#### YOUR TASK:
Every line in the entries that holds "Select" should be identified and copied.

(Data excerpts)
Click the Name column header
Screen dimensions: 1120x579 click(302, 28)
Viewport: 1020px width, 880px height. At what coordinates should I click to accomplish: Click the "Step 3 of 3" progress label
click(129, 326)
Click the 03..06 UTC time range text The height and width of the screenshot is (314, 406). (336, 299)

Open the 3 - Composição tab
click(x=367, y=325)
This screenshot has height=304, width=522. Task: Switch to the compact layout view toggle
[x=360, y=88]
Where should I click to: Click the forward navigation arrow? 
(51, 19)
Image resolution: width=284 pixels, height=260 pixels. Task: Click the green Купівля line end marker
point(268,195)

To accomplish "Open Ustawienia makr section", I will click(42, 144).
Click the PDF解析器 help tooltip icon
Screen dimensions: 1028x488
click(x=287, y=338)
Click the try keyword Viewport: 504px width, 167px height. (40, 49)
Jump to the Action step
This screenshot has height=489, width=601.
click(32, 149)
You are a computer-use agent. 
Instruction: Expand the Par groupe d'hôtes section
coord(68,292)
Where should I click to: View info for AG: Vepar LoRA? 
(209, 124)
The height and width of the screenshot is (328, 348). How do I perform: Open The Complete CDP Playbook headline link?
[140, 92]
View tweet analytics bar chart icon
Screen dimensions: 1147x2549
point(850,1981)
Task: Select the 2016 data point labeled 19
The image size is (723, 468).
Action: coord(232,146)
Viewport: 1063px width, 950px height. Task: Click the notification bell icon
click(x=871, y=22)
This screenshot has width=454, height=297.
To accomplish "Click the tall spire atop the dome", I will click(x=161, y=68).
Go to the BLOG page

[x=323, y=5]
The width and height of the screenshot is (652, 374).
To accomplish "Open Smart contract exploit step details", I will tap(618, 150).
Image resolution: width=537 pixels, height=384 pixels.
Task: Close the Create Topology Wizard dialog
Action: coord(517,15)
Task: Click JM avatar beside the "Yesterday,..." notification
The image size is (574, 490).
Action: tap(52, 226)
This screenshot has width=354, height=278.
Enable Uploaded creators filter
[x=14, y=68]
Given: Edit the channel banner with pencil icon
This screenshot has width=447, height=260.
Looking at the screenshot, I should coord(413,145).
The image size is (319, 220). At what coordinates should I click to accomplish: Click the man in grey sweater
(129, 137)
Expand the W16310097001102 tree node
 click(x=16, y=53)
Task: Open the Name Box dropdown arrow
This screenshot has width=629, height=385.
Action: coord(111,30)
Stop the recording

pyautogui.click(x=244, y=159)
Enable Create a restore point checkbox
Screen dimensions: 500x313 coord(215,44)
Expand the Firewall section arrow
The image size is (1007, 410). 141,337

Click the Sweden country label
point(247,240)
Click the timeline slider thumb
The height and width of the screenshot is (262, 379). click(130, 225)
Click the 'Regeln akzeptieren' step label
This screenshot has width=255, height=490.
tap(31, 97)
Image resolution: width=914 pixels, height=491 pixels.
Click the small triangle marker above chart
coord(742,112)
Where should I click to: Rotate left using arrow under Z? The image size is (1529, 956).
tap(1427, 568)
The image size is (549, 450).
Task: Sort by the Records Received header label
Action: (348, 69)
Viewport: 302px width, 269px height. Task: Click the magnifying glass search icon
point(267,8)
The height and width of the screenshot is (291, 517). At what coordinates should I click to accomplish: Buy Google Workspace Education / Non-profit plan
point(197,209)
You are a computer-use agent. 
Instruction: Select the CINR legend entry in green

#### SOLUTION TO THE EXERCISE:
Task: Select the 2016 data point labeled 19
Instruction: Select the CINR legend entry in green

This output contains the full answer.